Но вернемся к тому моменту, когда я собирался ставить «Андромаху». Париж выглядел странно со своими велотакси, в которых разъезжали дамы в шляпах, украшенных тю­лем, птицами, лентами. Их головы были похожи на мону­менты в миниатюре. Жан видел в этом плохое предзнамено­вание.

— Вспомни, — говорил он, — о прическах при дворе Людовика XVI.

Мужчины редко решались ездить в таких повозках, в ко­торых мог быть один или два водителя. Я же иногда исполь­зовал их для Мулука, сам при этом ехал рядом на своем ве­лосипеде. Везти его на плечах, как я часто это делал, было очень утомительно. Это к тому же давало повод Сесиль Сорель утверждать, что я нашел еще один способ сделать себе рекламу.

Мулук пользовался большим успехом. Однажды в дверь позвонили. Я открыл. За дверью стояла очень красивая де­вушка.

— Что вы желаете, мадемуазель?

— Погладить Мулука.

Я позвал Мулука. Она погладила его и ушла, даже не взглянув на меня.

Я возил Мулука в метро, хотя собак в метро не пускали, но Мулук не был собакой. Когда мы подходили ко входу в метро, он становился на задние лапы, я заворачивал его в пальто и брал под мышку. В метро он сам прятался под си­денье, а я делал вид, что собака не моя.

Атмосфера в метро прелюбопытная! Вагоны всегда бит­ком набиты. Вот стоит полная дама, всем своим видом выра­жающая возмущение поведением сидящих мужчин. Среди них три немца. Один встает и знаком предлагает ей занять его место, сказав при этом что-то по-немецки. У него очень любезный вид. В ответ полная дама дала ему пощечину. Лица пассажиров приобрели зеленоватый оттенок, под цвет немецких мундиров. Что будет с этой дамой? Два других немца присоединились к своему товарищу у двери, с нетер­пением ожидая следующей станции. Они не вышли из ваго­на, они выскочили. Дама величественно села.

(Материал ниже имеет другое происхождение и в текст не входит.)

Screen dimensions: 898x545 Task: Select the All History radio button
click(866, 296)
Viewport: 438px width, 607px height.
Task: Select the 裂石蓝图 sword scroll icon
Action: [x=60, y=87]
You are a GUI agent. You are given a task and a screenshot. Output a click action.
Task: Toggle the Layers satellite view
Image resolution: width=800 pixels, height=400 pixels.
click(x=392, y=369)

— Что произошло? — спросили у нее.

— Дело в том, что я понимаю по-немецки. Он мне ска­зал: «Клади сюда свой зад, старая корова».

Замечательно ехать последним поездом метро. Он так же переполнен, как и остальные. Кажется, он перевозит весь Париж. Все знают друг друга, обсуждают последний кон­церт, пьесу. Снаружи— затемнение, старосты кварталов, немецкие патрули, риск попасть в заложники в случае нару­шения комендантского часа.

Воздушные тревоги все учащаются. Однажды ночью была жуткая бомбежка — целый ливень из бомб. Стекла дребезжат. Дома сотрясаются. Гремят пушки противовоз­душной обороны. Я спал. Семья В. спустилась к нам вместе со своим младенцем (наша квартира похожа на подвал). Я проснулся от плача ребенка.

Одна девушка написала мне: «Знаете, что мы больше всего любим в школе? Воздушные тревоги, потому что мы спускаемся в убежище и говорим о вас».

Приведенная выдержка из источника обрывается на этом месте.